More than half (51 percent) of the 1,200 employees surveyed by the Los Angeles-based organization stated their employer does not plan on making any changes to their health insurance options this year. Meanwhile, only 26 percent of workers employed at companies with more than 500 employees say they expect option changes, while another 18 percent anticipate a reduction or elimination of employer contributions this year.

"Our survey data shows that [employers] have pretty much been doing what they've been doing all along," says Hector De La Torre, executive director at Transamerica. "They're not planning a lot of changes."

Regulatory requirements are nothing new, De La Torre says, and these latest ones don't seem to be impacting the decision making of employers regarding healthcare insurance.

While he readily understands the concerns expressed by large employers that support complex benefit structures, he does not envision major changes.

"Bureaucracy and regulatory requirements will always happen," De La Torre says, adding that HR leaders need to "look ahead, but to the extent you can stick to what you already have, do that."

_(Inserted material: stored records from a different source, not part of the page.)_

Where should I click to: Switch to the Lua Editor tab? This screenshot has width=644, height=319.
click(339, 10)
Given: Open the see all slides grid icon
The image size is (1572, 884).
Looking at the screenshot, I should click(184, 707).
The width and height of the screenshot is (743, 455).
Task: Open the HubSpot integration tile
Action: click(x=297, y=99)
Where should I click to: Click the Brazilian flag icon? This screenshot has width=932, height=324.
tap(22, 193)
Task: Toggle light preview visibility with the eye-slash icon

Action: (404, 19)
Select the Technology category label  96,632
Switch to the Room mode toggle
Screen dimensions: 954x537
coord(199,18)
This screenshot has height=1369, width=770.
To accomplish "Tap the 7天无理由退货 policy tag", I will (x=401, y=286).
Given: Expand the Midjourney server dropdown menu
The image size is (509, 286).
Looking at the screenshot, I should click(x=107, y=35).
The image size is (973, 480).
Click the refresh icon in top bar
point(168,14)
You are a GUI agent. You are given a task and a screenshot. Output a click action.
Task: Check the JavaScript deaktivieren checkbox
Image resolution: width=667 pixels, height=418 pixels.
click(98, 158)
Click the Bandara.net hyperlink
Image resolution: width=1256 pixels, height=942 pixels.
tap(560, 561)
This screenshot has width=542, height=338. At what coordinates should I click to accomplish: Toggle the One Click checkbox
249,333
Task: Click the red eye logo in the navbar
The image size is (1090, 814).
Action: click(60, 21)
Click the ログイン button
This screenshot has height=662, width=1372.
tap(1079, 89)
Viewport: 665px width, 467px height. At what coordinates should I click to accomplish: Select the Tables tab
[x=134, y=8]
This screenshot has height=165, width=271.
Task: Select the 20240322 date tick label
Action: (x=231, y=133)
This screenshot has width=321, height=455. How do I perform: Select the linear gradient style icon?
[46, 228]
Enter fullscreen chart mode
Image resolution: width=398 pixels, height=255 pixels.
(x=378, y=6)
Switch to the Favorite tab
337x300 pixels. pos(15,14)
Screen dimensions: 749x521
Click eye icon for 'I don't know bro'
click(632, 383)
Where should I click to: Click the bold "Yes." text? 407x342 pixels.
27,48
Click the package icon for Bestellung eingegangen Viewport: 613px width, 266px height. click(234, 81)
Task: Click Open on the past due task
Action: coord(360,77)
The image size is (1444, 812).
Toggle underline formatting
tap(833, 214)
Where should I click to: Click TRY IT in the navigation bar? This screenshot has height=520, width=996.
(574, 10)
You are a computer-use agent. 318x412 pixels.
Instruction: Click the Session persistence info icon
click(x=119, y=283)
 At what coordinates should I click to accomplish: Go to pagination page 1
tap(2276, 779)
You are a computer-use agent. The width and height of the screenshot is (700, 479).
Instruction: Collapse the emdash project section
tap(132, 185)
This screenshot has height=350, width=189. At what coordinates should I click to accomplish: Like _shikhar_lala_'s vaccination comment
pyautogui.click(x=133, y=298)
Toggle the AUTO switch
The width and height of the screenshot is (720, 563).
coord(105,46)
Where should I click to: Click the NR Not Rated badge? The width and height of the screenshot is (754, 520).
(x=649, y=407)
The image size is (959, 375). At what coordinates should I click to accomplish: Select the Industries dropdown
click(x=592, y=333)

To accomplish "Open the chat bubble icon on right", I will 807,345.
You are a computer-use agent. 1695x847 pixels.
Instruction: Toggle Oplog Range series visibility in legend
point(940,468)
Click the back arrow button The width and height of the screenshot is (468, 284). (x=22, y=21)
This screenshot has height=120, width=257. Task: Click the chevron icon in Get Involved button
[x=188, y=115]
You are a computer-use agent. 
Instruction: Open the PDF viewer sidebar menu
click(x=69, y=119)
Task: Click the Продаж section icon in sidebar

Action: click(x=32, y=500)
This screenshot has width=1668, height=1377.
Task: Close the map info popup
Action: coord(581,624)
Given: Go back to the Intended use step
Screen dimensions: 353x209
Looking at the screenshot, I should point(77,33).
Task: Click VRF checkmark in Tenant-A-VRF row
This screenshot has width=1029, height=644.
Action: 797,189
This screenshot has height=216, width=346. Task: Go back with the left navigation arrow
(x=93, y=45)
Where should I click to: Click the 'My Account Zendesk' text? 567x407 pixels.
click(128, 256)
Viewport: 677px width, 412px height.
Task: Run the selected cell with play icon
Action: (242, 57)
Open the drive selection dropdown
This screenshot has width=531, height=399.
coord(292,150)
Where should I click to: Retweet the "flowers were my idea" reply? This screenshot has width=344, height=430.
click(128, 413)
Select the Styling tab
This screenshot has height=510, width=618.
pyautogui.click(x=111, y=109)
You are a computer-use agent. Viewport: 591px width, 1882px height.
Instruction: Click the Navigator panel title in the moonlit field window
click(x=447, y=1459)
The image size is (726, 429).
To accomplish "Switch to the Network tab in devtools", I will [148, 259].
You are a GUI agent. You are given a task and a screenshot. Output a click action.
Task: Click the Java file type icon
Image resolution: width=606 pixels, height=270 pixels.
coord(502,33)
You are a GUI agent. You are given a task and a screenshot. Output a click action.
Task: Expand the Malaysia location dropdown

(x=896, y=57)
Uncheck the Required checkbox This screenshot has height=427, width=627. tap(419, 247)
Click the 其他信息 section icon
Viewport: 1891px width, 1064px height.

"Trying to maintain continuity is very important at this point," he says.

The ADP survey did offer one surprise, however, according to Marini. Sixty-one percent of the large employers surveyed reported they offer health coverage to employees who aren't eligible for it under the ACA: those working less than 30 hours per week.

"For organizations with heavy full-time populations and very few part-time people, many of them found it easier to offer benefits to everyone rather than set up all these systems and processes," he says. "And 75 percent of the companies surveyed cited the importance of talent and how benefits play into their acquisition and retention [strategies]."